Season one of the pulpy masterpiece "True Detective" was confounding, but in every way mesmerizing. Season two, by contrast, is confusing, sprawling, and terrified to laugh at itself.
What anchored the show in its first outing was the relationship between its two leads, Matthew McConaughey’s Rust Cohle and Woody Harrelson’s Marty Hart -- classically mismatched partners forced to work through their differences in order to serve a need greater than them. Rust’s cryptic, vaguely sociopathic observations provoked ire and discomfort from Marty, which was at times illuminating on the two characters’ relationship with their worlds and lighthearted enough to lift the grit and grime from the story long enough for the audience to breathe.

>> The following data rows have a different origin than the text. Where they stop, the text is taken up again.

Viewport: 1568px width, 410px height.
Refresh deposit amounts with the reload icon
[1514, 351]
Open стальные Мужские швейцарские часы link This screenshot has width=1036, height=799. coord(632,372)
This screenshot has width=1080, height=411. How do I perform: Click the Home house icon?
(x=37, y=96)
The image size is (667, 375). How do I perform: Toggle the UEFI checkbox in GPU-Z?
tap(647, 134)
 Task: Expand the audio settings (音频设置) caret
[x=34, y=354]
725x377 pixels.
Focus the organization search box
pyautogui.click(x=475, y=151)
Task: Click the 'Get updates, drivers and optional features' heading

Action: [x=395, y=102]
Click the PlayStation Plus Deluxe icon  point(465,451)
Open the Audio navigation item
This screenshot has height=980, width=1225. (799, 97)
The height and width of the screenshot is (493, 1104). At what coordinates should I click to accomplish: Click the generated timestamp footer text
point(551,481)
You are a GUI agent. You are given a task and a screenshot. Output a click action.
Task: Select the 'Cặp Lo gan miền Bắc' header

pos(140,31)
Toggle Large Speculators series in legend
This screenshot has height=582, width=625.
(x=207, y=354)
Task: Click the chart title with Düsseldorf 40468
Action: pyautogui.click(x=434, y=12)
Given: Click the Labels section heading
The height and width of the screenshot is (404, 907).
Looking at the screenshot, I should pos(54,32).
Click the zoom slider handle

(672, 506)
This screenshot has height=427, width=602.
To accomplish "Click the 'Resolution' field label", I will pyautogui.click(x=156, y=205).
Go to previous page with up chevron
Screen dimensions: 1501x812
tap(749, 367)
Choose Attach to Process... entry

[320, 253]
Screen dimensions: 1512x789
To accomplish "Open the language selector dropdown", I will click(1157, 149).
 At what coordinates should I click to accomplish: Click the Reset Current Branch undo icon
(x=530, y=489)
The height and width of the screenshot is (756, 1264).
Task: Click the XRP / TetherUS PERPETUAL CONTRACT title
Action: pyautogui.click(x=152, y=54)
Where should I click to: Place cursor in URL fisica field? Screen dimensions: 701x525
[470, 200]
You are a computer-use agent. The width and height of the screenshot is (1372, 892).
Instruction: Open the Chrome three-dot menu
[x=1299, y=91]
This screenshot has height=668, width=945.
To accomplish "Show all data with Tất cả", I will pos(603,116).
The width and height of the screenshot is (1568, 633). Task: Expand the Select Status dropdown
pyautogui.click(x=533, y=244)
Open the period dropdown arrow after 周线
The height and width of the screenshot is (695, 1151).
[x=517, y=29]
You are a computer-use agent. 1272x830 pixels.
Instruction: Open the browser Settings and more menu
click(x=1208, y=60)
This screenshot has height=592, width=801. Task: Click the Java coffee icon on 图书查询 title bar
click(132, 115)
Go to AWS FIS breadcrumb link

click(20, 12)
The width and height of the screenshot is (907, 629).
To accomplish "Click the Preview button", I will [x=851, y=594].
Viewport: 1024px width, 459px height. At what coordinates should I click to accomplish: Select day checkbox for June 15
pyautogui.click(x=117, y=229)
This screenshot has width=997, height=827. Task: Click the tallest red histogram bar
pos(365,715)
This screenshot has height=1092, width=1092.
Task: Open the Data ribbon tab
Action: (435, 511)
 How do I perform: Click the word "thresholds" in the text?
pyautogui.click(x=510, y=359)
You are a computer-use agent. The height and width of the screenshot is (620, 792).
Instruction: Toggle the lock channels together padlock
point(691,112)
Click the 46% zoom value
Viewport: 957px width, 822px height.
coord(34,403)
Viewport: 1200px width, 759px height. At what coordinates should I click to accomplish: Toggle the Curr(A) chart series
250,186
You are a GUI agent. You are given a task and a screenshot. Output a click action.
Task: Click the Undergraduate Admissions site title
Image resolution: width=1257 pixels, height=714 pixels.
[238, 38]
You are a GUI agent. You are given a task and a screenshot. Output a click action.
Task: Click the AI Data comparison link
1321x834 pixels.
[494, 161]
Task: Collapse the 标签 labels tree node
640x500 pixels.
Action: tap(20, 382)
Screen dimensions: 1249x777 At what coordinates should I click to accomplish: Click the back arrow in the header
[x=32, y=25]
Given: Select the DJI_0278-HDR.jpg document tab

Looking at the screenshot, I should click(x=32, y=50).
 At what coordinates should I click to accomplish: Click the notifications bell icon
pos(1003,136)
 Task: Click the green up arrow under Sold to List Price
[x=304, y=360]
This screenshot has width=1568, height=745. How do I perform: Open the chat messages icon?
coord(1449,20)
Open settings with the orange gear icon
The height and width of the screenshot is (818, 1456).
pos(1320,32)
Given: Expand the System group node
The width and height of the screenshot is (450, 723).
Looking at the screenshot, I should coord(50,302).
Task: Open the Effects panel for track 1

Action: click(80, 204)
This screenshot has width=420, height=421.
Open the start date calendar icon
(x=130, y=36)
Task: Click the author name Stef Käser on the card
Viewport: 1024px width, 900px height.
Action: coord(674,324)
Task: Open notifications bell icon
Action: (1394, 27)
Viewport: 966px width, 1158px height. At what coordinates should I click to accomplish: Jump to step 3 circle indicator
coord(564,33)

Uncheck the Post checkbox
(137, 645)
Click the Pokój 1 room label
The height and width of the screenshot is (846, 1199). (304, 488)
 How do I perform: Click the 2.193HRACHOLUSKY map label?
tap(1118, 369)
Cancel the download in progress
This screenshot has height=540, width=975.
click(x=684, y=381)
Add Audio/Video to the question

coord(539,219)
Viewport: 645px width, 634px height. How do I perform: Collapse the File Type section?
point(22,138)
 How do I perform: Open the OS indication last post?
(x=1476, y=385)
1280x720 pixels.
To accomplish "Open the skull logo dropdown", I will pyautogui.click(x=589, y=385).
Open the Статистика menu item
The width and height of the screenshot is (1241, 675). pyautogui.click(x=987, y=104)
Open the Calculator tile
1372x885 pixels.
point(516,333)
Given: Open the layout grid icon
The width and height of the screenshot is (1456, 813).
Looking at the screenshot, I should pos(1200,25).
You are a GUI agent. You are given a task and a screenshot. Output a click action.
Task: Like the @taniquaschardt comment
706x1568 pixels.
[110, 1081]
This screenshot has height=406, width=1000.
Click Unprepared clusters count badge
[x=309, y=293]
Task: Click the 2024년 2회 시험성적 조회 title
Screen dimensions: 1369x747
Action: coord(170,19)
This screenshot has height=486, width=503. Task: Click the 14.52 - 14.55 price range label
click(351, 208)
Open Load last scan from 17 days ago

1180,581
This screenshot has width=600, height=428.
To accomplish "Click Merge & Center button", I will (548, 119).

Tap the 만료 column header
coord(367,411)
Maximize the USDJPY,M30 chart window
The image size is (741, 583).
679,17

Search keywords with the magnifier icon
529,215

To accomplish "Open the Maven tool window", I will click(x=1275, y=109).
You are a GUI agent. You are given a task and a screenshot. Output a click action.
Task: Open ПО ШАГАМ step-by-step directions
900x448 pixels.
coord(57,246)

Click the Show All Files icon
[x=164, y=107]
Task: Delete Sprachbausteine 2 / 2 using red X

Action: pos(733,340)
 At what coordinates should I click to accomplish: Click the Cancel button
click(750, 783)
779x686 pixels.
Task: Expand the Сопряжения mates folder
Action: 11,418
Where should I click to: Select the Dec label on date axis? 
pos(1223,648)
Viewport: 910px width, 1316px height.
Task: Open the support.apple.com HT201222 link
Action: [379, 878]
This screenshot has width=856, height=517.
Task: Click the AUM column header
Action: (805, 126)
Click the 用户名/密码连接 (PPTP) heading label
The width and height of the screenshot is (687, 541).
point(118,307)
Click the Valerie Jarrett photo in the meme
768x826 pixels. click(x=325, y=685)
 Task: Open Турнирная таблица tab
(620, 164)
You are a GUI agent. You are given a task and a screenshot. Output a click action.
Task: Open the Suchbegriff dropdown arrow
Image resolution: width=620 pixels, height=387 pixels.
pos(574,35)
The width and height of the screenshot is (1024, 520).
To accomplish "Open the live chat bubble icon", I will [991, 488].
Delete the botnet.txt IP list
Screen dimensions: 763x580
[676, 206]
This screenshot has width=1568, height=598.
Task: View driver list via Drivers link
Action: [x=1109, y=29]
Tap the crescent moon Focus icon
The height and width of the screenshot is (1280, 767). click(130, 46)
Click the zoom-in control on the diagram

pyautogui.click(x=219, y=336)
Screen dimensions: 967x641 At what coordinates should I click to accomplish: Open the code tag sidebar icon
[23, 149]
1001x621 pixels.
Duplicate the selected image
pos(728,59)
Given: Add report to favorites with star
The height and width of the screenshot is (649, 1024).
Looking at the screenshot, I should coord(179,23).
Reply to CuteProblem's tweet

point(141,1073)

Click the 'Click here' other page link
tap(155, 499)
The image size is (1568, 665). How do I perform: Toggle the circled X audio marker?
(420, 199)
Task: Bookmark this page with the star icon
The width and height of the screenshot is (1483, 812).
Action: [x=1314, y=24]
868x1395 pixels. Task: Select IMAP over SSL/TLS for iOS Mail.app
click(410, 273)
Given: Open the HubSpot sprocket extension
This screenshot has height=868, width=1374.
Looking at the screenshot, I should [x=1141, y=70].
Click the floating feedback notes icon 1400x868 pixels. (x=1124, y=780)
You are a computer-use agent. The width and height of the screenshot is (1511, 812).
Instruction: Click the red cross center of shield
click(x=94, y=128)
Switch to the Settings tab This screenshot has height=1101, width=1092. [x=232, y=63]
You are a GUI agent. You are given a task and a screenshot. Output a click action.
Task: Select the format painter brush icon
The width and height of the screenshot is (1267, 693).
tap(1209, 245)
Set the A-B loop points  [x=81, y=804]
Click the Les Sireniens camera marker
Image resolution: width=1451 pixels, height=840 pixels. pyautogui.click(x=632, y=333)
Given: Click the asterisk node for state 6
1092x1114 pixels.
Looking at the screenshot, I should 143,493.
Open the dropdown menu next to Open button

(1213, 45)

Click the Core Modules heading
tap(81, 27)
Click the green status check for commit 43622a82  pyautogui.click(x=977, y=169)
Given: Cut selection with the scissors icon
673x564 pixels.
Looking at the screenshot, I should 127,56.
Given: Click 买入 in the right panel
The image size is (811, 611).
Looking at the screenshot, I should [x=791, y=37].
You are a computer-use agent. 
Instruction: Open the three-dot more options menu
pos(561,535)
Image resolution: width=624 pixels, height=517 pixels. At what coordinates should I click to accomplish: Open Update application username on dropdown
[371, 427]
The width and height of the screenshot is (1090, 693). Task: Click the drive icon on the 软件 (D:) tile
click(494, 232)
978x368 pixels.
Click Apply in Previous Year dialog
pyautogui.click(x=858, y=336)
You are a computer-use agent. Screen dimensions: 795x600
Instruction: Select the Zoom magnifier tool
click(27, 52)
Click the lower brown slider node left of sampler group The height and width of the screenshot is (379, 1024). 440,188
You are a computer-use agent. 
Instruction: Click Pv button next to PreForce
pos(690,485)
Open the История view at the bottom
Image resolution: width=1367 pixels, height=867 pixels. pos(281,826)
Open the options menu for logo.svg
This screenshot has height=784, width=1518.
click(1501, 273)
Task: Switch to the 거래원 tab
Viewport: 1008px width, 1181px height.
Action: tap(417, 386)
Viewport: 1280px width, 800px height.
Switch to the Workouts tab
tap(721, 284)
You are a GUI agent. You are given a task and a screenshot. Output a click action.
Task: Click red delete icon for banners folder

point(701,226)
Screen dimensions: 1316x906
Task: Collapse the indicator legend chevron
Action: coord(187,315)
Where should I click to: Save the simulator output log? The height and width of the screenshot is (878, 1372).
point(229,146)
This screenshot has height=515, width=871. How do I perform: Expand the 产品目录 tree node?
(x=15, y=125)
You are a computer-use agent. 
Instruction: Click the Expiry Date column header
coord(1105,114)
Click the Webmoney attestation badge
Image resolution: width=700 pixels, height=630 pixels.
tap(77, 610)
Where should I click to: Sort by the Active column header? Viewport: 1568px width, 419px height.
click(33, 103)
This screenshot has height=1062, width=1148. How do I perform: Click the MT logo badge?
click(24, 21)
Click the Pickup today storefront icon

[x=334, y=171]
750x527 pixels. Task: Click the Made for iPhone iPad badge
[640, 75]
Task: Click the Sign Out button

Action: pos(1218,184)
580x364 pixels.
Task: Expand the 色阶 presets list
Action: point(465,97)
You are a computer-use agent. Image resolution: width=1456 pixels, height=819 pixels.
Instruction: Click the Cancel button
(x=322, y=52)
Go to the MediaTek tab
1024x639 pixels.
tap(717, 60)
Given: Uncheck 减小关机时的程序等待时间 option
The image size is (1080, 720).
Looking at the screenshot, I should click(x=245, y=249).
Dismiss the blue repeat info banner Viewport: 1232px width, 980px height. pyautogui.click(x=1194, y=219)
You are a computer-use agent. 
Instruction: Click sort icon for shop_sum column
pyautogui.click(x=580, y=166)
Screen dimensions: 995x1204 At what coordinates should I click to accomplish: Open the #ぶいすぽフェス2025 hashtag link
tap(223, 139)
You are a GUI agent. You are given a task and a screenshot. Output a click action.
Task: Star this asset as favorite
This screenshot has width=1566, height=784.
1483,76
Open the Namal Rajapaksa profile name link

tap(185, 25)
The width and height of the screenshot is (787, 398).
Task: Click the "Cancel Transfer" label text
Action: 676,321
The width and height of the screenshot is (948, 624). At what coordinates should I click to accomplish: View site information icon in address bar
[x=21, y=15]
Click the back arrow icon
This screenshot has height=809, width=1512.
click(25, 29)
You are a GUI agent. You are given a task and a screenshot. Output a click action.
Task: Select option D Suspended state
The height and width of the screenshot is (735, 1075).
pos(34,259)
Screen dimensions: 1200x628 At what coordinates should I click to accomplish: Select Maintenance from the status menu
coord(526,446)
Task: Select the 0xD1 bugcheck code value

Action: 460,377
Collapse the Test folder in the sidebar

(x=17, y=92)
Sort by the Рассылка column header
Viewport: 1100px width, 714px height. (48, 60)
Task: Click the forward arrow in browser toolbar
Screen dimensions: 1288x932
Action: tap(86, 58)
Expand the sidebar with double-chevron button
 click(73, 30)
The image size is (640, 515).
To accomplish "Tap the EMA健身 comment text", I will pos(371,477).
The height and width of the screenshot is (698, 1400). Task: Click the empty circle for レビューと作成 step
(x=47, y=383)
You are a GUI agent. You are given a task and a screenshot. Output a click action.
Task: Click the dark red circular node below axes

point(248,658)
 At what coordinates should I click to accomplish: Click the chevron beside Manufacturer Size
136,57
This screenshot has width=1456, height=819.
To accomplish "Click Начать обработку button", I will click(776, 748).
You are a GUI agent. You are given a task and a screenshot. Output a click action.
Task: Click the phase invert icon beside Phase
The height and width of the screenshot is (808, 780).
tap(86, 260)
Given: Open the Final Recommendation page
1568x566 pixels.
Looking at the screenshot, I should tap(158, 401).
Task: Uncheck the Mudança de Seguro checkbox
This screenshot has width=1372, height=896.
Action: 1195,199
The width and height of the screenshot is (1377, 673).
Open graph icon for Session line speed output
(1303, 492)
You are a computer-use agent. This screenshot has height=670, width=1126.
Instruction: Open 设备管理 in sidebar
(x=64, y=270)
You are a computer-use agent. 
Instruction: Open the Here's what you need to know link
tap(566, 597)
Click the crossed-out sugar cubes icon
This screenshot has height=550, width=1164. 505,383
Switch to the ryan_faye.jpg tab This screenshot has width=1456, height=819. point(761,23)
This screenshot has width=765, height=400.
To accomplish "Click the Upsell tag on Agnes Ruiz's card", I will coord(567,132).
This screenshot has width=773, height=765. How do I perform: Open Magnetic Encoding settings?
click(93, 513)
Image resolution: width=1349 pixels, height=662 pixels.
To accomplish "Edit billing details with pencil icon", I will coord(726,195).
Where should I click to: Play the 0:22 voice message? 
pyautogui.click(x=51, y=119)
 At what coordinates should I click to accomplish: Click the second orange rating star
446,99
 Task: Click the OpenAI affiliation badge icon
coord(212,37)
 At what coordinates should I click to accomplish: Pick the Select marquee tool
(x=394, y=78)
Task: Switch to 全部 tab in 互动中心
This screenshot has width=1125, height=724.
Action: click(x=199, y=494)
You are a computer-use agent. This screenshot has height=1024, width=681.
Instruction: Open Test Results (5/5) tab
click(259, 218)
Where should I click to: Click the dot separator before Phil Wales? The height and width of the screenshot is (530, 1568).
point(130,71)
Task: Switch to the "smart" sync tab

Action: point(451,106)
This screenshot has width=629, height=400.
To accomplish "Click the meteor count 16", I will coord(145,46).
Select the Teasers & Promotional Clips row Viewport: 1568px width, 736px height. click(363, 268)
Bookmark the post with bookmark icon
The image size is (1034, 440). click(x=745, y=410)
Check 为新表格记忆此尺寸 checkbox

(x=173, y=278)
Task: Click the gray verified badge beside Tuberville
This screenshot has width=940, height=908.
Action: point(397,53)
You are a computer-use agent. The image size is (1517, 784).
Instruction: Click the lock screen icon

The principal characters this year offer a dearth of that kind of humor. The chemistry between Rachel McAdams’s Ani Bezzerides and Colin Farrell’s Ray Velcoro has glimpses of warmth, but there’s little to no trust between them, resulting in two characters constantly on their guard against one another. Whereas Rust and Hart were able to work through each other’s faults with a mutual understanding that each was invested in solving the case at hand as best as he could, there’s no such utilitarianism between Ani and Ray, which is understandable, given that Ray seems to be doing everything he can at this point to keep his corrupt overseers happy. Taylor Kitsch’s Paul Woodrugh doesn’t seem to have any point in this story at all, bouncing in and out of the narrative to air out yet another piece of dirty laundry (war crimes, repressed homosexuality, misogynistic worldview, a creepy Oedipal complex with his mother -- it really never ends with this guy), and Vince Vaughn’s Frank Semyon’s monologues chew through scenes minute by agonizing minute, only occasionally surfacing from the depths of his own inane logic to make any sense whatsoever. All of this isn’t to say that the characters aren’t in their own ways compelling, but that they only seem to be tangentially related to one another, never becoming as an ensemble more than the sum of their parts.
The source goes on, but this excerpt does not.